Macron propose d'élargir le référendum aux questions de société avant une nouvelle «rencontre de Saint-Denis»

  • Cela impliquerait de modifier la Constitution à son article 11 qui évoluerait en profondeur
  • Reste maintenant à savoir si tous les chefs de partis répondront favorablement à l'invitation présidentielle

PARIS: La suite des "rencontres de Saint-Denis": comme annoncé, Emmanuel Macron a écrit aux différents chefs des partis politiques pour les convier à une nouvelle réunion le 17 novembre et pour leur proposer d'élargir le champ du référendum aux "questions de société".

"Notre responsabilité est de dépasser nos clivages dans l'intérêt du pays", écrit le président de la République dans cette missive écrite vendredi et reçue dimanche soir par les chefs des partis représentés à l'Assemblée. Dans ce texte, le président de la République évoque plusieurs sujets en mettant l'accent sur l'institutionnel pour cette nouvelle rencontre, après celle qui avait duré 12 heures le 30 août près de la nécropole des rois de France en Seine-Saint-Denis.
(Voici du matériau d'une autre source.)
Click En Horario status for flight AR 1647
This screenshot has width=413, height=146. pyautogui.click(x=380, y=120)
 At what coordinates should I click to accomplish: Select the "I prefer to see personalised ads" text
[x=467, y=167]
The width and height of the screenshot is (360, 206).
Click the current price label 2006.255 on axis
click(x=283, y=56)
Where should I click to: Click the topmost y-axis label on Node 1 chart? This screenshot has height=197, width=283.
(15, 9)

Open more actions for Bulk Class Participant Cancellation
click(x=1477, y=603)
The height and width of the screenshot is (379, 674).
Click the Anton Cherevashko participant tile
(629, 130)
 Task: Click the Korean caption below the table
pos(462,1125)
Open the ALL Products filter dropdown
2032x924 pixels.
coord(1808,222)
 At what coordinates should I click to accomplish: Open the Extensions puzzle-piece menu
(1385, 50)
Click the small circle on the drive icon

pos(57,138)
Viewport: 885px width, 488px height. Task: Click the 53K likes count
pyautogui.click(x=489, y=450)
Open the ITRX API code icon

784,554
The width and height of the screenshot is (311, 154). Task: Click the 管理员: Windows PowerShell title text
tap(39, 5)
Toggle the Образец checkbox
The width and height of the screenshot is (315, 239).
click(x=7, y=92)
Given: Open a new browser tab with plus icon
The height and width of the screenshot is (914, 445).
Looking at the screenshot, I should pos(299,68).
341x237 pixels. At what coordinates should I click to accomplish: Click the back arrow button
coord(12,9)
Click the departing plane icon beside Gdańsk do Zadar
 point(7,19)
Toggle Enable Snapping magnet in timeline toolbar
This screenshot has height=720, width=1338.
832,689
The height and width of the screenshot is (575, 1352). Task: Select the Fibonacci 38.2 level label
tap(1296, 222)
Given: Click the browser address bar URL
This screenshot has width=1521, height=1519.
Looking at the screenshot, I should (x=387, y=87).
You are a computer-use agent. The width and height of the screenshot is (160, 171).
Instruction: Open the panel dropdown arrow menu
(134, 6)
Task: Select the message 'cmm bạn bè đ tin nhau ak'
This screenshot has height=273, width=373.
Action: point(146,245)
"Nos réflexions sur les pistes d'évolution du référendum devront également être poursuivies", écrit dans un premier temps le chef de l'Etat avant de préciser: "Il s'agirait à la fois de saisir des projets de loi relevant de questions dites +sociétales+ comme la fin de vie parfois évoquée, mais également de réformes plus larges touchant plusieurs aspects intriqués entre eux, comme c'est le cas des questions migratoires qui relèvent de sujets régaliens, économiques, sociaux ou même diplomatiques".

Cela impliquerait de modifier la Constitution à son article 11 qui évoluerait en profondeur.

Emmanuel Macron propose également d'abaisser à un million d'électeurs, contre près de 5 millions actuellement, le seuil pour permettre l'organisation d'un référendum d'initiative partagée (RIP).

Dans la même veine, il suggère d'abaisser le nombre de parlementaires requis (93 contre 185) et de "donner aussi aux citoyens la possibilité de prendre l'initiative" de ce RIP, "alors qu'aujourd'hui seuls les parlementaires peuvent lancer la procédure". Introduit dans une réforme constitutionnelle en 2008, aucun RIP n'a pour l'heure abouti, tant les critères sont complexes.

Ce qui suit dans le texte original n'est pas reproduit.